» **Instructions for the task**
Where does "model" appear in the data? Return each line that holds it.

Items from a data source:
==*==
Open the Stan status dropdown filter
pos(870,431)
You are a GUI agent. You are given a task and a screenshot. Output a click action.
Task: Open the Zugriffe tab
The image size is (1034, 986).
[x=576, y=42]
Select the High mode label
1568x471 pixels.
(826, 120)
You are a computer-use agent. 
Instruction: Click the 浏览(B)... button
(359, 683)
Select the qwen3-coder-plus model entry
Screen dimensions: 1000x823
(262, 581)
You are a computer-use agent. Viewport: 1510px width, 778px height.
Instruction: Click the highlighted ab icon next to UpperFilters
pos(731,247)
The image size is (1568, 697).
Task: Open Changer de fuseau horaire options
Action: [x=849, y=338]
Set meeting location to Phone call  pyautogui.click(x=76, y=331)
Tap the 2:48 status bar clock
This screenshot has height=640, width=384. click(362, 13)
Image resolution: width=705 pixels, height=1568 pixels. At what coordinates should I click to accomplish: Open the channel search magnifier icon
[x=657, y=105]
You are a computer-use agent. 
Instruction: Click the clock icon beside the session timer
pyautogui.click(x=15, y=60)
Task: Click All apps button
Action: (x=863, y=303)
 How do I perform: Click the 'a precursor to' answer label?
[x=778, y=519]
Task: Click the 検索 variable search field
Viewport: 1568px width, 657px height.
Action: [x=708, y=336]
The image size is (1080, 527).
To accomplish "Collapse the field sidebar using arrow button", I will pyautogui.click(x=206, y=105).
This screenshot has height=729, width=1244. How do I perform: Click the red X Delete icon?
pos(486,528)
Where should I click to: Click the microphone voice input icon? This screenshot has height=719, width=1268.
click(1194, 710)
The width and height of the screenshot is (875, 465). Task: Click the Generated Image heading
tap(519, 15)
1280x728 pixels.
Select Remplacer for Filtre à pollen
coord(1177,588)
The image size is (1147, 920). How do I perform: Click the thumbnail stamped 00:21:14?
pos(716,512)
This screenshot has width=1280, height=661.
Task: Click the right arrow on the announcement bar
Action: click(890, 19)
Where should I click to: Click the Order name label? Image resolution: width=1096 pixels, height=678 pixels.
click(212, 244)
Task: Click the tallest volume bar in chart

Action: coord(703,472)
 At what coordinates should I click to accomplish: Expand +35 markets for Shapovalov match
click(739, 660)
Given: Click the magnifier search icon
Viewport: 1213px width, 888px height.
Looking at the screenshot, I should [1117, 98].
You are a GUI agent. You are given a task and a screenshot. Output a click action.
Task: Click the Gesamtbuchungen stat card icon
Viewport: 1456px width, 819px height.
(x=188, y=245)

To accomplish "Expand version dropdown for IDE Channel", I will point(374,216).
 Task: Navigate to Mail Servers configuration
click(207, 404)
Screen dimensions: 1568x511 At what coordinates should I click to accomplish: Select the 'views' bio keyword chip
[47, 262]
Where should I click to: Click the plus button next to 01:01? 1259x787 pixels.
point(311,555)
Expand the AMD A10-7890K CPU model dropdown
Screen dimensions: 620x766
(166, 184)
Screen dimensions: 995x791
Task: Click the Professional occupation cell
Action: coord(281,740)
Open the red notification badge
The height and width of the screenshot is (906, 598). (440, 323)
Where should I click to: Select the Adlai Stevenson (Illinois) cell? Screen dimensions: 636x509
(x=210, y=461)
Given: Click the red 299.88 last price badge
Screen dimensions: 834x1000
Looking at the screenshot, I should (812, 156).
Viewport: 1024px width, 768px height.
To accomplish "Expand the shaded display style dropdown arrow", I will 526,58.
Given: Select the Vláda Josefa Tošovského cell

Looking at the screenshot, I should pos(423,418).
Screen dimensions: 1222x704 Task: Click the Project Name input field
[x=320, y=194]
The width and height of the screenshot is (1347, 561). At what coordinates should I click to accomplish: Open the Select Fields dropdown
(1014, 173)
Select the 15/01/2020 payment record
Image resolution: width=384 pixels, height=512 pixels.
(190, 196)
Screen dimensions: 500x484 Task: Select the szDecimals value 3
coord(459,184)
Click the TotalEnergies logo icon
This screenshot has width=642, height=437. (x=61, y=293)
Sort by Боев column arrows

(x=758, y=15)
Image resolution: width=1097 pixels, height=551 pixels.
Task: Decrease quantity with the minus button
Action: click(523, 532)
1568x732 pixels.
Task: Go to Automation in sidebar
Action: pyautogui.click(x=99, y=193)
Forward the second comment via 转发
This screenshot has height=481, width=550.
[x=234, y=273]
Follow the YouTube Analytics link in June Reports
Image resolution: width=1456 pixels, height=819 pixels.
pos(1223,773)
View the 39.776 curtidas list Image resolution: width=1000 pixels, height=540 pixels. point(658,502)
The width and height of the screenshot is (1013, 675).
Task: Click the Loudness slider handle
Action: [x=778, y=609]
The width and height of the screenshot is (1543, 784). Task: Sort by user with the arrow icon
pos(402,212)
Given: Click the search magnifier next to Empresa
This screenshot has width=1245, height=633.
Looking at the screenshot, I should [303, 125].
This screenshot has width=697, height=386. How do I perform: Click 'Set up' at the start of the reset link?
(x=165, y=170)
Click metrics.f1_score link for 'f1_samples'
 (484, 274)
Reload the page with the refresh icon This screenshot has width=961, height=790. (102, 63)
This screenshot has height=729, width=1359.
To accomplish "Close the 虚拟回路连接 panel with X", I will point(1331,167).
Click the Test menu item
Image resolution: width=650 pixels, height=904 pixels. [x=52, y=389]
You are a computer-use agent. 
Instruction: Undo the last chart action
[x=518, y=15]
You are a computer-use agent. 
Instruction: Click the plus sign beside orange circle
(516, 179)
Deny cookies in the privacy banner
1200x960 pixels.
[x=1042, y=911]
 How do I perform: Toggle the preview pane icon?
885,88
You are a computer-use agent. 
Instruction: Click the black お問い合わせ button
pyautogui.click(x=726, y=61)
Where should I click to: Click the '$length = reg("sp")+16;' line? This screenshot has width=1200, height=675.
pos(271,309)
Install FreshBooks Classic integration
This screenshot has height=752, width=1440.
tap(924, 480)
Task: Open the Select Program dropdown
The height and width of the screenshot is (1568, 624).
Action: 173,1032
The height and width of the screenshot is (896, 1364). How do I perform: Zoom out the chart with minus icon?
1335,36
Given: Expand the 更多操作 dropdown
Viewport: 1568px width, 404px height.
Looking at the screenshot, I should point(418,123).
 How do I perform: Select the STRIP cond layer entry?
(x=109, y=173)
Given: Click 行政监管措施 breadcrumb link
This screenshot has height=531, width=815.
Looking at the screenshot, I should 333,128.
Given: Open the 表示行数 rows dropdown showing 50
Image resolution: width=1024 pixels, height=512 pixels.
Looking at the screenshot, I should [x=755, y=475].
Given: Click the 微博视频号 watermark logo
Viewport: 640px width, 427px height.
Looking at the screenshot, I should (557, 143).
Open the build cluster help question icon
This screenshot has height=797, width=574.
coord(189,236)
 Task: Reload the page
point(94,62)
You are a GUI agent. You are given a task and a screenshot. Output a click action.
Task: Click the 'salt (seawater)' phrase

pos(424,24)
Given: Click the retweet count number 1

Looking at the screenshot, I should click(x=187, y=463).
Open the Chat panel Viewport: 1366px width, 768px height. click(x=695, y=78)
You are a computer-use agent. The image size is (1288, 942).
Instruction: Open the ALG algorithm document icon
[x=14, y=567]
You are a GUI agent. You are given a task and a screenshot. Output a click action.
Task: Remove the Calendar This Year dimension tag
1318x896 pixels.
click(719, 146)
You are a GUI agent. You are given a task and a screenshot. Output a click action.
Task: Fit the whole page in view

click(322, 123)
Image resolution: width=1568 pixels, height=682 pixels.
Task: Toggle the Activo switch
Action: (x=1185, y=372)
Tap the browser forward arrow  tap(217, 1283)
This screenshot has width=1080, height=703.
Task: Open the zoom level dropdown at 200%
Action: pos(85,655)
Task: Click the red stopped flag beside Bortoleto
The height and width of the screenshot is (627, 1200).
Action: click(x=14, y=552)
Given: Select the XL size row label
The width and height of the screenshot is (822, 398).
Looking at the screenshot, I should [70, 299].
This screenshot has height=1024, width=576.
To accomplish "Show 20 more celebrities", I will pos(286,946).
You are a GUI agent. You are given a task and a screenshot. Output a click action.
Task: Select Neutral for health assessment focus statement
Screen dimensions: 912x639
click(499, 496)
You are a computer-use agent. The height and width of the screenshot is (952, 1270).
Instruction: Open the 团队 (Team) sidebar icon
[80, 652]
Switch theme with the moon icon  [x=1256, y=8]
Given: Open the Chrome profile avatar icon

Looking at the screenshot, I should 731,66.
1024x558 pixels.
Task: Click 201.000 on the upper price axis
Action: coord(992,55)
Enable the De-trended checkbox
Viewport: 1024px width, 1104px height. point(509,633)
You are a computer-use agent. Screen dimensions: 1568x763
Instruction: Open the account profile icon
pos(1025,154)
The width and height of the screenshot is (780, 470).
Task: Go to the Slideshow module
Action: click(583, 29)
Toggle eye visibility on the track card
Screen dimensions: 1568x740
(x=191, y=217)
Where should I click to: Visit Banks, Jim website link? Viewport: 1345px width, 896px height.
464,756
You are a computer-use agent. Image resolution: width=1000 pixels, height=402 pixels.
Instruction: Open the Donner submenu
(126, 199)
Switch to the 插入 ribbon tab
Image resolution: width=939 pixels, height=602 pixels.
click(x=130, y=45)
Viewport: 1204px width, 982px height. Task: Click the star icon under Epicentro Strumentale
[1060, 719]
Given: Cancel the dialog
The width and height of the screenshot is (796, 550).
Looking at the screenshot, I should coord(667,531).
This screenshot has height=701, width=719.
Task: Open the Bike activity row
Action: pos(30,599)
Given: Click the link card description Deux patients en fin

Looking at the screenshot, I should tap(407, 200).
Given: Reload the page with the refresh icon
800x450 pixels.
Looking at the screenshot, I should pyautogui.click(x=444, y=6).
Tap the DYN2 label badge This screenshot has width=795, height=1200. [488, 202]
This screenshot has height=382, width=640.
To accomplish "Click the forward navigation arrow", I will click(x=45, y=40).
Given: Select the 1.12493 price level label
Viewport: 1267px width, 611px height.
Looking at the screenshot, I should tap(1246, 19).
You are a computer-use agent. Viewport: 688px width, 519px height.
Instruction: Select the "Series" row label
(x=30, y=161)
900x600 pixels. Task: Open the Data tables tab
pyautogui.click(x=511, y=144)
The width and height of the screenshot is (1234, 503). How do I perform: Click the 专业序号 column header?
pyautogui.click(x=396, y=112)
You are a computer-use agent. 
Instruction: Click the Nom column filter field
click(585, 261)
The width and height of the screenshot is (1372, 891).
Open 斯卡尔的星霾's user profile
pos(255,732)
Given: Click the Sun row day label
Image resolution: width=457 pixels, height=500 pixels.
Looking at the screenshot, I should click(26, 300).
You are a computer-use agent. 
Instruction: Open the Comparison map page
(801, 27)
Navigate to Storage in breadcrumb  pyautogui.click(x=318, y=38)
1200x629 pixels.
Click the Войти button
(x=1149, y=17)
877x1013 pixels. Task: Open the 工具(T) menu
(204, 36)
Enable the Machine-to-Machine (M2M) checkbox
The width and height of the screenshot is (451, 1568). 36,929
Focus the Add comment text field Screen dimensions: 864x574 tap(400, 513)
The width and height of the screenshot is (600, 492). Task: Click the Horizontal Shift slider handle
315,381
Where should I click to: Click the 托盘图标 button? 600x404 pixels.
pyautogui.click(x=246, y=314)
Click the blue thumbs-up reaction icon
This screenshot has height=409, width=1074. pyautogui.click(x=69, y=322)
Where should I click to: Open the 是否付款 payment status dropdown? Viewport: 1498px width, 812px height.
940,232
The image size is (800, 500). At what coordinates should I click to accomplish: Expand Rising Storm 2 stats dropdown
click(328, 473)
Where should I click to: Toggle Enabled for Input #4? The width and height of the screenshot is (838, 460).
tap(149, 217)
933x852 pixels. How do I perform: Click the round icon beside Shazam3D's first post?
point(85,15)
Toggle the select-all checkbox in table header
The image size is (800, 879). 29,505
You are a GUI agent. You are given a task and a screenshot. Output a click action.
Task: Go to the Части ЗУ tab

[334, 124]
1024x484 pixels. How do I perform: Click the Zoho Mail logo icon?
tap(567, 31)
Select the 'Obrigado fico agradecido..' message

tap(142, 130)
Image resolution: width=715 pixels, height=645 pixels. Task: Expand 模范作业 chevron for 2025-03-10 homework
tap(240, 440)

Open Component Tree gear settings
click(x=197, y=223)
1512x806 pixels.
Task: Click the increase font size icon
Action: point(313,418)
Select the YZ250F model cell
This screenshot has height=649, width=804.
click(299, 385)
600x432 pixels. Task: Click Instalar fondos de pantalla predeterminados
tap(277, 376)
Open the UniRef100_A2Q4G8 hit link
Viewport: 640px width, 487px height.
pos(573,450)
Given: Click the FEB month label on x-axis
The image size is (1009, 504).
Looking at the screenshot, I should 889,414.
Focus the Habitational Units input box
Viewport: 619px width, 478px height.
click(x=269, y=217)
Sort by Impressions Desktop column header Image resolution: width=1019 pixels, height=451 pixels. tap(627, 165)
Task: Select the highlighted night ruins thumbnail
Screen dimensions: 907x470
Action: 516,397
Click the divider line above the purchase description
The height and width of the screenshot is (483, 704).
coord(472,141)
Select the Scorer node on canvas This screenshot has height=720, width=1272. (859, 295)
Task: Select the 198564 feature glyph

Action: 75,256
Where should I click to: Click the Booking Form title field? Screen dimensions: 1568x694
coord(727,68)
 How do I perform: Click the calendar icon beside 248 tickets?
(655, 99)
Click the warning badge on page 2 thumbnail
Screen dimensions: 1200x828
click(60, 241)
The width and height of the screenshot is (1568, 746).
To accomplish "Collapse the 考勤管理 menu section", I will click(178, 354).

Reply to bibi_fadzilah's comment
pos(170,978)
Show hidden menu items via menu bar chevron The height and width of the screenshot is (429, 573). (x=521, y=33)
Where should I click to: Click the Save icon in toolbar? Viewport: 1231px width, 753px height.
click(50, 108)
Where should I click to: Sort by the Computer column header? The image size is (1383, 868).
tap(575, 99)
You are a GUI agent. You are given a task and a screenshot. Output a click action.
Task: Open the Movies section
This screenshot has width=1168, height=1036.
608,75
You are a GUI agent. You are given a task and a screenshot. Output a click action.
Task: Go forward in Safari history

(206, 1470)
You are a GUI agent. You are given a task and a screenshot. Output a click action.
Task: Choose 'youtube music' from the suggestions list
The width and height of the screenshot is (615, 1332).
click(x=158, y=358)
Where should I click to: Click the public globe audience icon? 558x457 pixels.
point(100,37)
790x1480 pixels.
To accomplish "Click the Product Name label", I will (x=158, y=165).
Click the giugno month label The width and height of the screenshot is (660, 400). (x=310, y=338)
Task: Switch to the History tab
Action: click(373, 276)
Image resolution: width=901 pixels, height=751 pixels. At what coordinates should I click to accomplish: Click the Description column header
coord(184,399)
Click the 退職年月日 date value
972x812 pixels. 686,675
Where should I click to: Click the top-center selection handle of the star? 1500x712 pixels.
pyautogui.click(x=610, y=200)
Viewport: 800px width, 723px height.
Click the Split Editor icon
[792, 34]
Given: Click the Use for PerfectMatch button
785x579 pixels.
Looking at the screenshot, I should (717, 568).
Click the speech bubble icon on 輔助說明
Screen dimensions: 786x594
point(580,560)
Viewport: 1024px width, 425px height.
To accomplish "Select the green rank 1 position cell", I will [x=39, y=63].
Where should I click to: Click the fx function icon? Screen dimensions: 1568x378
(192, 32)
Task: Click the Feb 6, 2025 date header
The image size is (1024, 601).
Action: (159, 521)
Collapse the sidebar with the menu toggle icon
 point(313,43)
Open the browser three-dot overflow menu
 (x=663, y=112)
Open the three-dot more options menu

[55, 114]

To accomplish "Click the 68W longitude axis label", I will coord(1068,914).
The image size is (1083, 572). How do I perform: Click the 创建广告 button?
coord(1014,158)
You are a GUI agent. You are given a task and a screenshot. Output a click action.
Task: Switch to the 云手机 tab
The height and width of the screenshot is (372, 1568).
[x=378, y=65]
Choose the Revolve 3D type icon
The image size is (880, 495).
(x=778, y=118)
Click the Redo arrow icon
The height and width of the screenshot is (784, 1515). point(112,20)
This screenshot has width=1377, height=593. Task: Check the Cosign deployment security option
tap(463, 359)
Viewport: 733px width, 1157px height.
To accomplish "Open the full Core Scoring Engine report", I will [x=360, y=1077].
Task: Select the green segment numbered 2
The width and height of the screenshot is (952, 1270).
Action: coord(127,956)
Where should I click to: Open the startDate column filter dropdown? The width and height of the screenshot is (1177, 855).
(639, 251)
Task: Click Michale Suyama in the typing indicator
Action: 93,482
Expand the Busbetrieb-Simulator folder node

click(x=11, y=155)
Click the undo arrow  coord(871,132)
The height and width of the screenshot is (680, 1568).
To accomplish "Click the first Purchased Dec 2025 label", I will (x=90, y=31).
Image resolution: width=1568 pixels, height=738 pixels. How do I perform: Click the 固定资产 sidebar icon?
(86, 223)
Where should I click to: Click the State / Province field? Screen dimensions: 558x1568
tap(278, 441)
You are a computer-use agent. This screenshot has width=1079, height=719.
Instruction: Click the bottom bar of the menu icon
==*==
» **Task answer**
Select the qwen3-coder-plus model entry
Expand the AMD A10-7890K CPU model dropdown
Select the YZ250F model cell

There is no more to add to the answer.